The curse of dimensionality

If you think about a point in space being represented by three numbers (a simple generalisation of the familiar Cartesian plane from high-school geometry), then collections of \(n\) numbers represent points in some theoretical \(n\)-dimensional space which has no spatially interpretable meaning for \(n>3\). The curse of dimensionality is a catch-all used by statisticians and mathematicians to describe a bunch of highly counterintuitive behaviours which occur at these “non-spatial” dimensions, particularly when \(n\) is very large (i.e. thousands or even millions of dimensions).

The most well-known, and most prone to cause issues, is the strange density property of high-dimensional space: in a very vague sense, paraphrasing Wikipedia, there is no space in the “middle” of a unit hypercube; and it is almost all “pushed” out to the corners. This is a weird idea, and it’s even weirder that we can use the weak law of large numbers, a concept from statistics with seemingly little relation to high-dimensional geometry, elegantly to make this notion precise.

Let’s state the connection now. Choose some quantity \(1 > \epsilon > 0\). Then for \(n\) sufficiently large, at least \(100(1-\epsilon)\%\) of the unit hypercube \([-1,1]^n\) is contained in the set

\[\{x\in \mathbb{R}^n\mid (1-\epsilon)\sqrt{n/3}\leq \left|x\right| \leq (1+\epsilon)\sqrt{n/3}\}.\]

This equation might be a little hard to understand at first, particularly if you have never seen a set written like this before. It’s describing the set of all points in \(n\)-dimensional space whose “distance” (denoted by the bars \(\mid\) around \(x\)) satisfies some inequality: that it is larger than what is on the left and smaller than what is on the right. Now think about what happens if we choose a very very small \(\epsilon\). So then \(1-\epsilon\) is just a tiny bit smaller than \(1\) and \(1+\epsilon\) just a tiny bit larger, and we’re saying that almost 100% of the hypercube’s volume is contained in the infinitesimally small strip of points whose distance from zero is between \((1-\epsilon)\sqrt{n/3}\) and \((1+\epsilon)\sqrt{n/3}\).

Proof

Following Terence Tao’s notes, we let \(X_1,X_2,\ldots\) be drawn uniformly from the interval \([-1,1]\) which gives a vector \((X_1,X_2,\ldots,X_n)\) uniformly distributed on \([-1,1]^n\). Their squares \(X_1^2,X_2^2,\ldots\) are also iid random variables and so if we let \(\mu\) represent the uniform measure on \([-1,1]^n\) we can compute their expectations as

\[\mathbb{E}(X_i^2) = \int_{\Omega}X_i^2d\mu = \int_{[-1,1]^n}X_i^2d\mu = 2^{-n}\int_{[-1,1]^n}x_i^2dx_1dx_2\cdots dx_n\]

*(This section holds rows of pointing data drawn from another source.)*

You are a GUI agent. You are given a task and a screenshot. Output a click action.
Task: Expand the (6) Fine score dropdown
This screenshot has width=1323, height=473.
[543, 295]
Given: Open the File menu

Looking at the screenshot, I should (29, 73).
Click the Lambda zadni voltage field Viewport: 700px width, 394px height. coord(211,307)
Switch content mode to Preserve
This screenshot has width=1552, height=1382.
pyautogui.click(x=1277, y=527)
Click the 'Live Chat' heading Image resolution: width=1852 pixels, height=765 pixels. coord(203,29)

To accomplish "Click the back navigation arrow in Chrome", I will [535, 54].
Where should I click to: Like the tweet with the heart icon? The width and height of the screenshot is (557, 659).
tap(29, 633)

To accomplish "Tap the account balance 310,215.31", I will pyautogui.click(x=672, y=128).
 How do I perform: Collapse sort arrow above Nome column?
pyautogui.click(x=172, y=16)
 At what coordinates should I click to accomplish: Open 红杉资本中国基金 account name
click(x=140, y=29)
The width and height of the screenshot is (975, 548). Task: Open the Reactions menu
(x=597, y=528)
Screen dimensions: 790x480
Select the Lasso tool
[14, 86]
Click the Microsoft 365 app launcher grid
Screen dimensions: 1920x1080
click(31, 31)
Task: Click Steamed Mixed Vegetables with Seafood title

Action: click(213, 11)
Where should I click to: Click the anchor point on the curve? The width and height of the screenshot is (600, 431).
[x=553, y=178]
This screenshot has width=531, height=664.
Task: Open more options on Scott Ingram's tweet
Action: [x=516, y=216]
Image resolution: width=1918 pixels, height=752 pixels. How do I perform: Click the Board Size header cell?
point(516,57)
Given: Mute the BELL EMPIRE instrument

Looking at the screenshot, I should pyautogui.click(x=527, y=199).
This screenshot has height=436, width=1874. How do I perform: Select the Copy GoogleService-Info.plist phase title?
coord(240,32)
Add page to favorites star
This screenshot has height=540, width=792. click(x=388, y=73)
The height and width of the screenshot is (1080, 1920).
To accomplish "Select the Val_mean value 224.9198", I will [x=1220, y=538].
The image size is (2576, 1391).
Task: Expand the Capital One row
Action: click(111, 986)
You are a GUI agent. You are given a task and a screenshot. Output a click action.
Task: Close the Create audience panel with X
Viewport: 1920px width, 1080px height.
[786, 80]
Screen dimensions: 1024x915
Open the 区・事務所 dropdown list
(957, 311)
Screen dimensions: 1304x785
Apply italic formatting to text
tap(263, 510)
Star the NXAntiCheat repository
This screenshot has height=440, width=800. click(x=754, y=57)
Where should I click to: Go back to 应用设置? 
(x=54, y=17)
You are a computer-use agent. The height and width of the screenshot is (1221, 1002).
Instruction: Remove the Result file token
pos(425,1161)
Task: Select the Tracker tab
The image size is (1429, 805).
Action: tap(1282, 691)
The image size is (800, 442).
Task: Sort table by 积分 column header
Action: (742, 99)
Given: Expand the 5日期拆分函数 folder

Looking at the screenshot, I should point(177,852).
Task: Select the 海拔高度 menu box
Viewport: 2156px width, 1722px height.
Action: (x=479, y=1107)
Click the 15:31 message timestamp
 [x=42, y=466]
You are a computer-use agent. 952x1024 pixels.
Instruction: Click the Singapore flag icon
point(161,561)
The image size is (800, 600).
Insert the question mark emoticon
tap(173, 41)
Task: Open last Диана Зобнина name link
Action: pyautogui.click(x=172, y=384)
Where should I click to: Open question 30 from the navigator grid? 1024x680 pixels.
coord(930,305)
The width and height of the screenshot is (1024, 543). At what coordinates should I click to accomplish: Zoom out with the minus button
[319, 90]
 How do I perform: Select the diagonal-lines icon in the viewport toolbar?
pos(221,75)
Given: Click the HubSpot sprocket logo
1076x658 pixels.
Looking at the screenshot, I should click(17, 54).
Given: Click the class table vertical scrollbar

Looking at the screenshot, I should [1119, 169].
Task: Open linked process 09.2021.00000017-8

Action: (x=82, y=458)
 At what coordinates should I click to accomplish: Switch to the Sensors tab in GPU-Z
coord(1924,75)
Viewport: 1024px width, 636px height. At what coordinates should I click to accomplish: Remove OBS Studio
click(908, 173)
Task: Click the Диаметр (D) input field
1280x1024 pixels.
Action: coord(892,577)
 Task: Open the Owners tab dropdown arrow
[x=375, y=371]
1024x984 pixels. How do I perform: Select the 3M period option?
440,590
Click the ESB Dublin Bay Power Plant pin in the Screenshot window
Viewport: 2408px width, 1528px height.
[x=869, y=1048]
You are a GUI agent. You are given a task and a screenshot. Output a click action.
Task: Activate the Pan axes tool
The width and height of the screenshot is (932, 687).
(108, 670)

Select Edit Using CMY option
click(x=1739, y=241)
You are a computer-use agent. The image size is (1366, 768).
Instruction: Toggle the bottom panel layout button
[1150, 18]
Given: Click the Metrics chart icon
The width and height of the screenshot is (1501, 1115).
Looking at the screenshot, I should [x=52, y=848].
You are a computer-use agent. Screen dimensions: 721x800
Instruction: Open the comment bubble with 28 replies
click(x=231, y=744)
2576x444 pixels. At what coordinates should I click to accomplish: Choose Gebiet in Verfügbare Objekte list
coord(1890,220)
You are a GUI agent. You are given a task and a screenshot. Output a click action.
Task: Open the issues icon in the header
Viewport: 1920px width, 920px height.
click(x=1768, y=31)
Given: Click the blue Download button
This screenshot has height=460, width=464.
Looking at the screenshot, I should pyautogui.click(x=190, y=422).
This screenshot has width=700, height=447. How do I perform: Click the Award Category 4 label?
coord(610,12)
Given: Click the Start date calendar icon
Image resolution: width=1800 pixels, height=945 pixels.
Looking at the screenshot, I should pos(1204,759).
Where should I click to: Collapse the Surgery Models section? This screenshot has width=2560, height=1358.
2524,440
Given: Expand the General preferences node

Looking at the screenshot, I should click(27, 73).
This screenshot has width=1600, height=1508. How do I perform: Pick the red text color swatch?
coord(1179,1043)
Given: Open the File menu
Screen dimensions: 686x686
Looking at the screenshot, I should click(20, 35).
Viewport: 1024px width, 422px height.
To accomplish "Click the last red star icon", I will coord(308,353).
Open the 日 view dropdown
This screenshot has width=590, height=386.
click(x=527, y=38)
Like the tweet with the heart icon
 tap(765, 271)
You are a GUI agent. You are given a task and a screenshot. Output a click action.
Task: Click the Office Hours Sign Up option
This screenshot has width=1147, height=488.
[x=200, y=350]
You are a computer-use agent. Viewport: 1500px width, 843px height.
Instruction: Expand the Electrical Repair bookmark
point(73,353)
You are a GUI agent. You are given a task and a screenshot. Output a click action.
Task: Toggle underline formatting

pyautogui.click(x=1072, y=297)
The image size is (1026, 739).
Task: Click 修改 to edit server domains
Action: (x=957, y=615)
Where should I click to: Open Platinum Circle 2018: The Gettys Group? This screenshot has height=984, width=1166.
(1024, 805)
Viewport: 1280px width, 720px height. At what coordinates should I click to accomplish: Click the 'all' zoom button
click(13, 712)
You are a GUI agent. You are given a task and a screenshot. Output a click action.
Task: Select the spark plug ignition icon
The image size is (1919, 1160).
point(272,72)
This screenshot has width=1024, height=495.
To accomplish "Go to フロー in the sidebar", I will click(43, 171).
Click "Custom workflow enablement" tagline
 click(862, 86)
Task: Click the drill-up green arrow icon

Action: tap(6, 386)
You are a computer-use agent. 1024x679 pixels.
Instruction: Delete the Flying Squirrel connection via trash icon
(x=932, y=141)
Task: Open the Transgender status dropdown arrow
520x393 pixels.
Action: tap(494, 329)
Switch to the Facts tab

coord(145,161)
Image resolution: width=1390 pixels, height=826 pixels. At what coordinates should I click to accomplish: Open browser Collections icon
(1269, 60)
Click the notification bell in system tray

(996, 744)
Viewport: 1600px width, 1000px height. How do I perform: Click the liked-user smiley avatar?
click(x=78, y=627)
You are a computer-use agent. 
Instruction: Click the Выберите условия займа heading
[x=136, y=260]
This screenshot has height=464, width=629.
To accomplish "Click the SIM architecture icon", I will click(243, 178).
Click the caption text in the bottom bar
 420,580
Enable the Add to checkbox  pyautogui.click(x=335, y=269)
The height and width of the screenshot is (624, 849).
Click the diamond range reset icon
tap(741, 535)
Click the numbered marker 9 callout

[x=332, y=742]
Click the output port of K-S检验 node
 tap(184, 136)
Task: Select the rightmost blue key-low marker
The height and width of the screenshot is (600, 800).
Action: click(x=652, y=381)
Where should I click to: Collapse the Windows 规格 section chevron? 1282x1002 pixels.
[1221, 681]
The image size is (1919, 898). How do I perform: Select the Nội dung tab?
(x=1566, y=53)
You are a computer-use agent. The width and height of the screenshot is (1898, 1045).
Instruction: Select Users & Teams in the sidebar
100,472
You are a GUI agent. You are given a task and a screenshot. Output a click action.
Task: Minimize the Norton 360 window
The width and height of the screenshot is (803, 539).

since the uniform probability measure on \([-1,1]^n\) is \(2^{-n} \prod_{i=1}^n dx_i\) (since each interval has length 2). This then equals

\[2^{-n}\int_{-1}^1\int_{-1}^1\cdots\int_{-1}^1 x_i^2dx_1dx_2\cdots dx_n = \frac{1}{2} \int_{-1}^1 x_i^2 dx_i = \int_0^1 x_i^2 dx_i = \frac{1}{3}.\]

The weak law of large numbers tells us that the quantity $\frac{X_1^2+\ldots+X_n^2}{n}$ converges in probability to $\frac{1}{n}\sum_{i=1}^n\frac13=\frac13$, which means that for a given epsilon we can find $n$ such that

\[P\Bigl(\frac{X_1^2+\ldots+X_n^2}{n} - \frac13\Bigr) < \epsilon,\]

i.e. \(P(X_1^2+\ldots+X_n^2 - \frac{n}{3}) < \epsilon\), and taking square roots of both sides we see this is precisely the definition of $(X_1,\ldots,X_n)$ lying in the region described above.